FLNA maps to Xq28 and codes for an actin binding protein that likely influences neuroblast migration during cortical development. FLNA is also important for coagulation and vascular development. These coagulation and vascular-related functions of FLNA might account for the prenatal male lethality observed in most pedigrees. Cardiovascular or gut malformations might also account for prenatal male lethality.

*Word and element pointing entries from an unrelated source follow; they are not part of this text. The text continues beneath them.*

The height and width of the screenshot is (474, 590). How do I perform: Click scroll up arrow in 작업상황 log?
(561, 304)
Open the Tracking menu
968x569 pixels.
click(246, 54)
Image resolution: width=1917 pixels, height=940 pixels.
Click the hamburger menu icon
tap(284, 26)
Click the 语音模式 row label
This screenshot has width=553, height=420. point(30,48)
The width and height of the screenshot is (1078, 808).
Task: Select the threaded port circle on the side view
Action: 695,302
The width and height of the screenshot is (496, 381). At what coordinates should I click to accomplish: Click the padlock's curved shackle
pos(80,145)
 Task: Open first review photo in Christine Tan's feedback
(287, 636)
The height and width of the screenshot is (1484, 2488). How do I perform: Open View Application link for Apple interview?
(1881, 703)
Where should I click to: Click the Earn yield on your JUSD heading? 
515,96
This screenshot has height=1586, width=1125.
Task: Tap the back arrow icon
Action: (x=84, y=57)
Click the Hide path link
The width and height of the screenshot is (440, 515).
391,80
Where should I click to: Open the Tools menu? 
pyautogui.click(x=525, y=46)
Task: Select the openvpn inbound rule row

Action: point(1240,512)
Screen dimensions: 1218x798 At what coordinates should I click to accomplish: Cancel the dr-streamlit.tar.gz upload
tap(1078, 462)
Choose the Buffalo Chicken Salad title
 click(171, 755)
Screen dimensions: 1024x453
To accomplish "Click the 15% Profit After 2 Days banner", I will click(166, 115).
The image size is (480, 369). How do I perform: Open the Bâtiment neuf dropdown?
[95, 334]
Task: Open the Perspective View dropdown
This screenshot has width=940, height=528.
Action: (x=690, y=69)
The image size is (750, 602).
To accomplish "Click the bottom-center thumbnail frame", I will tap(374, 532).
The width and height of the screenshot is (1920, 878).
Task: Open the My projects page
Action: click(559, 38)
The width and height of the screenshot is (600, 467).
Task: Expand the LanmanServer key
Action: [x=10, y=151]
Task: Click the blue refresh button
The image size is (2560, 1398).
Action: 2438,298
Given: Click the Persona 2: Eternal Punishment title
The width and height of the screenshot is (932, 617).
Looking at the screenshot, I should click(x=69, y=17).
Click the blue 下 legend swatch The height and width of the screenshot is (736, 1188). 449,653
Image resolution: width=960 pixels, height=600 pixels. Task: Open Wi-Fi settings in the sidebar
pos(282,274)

Other genes can cause PNH. A rare recessive form owing to mutations of the ARFGEF2 gene has been reported in consanguineous pedigrees. ARFGEF2 gene encodes for a protein involved in proliferation and migration during cortical development. Affected children have microcephaly, severe delay, and early-onset seizures, including infantile spasms. PNH may also be observed in patients with chromosomal rearrangements, such as duplication of 5p15.1 or 5p15.33.
Our laboratory has contributed to better define the clinical, anatomic and molecular features of Periventricular Heterotopia. We have defined 15 distinct malformation patterns of PH including classical bilateral PNH. We have characterized mutations in the FLNA gene and established phenotype-genotype correlations. In particular, we found FLNA mutations in 100% of familial cases with X-linked PNH and in 26% of sporadic patients with classical bilateral PNH. We are continuing to enrol patients/families with PNH to continue these studies and establish the yield of new diagnostic methods.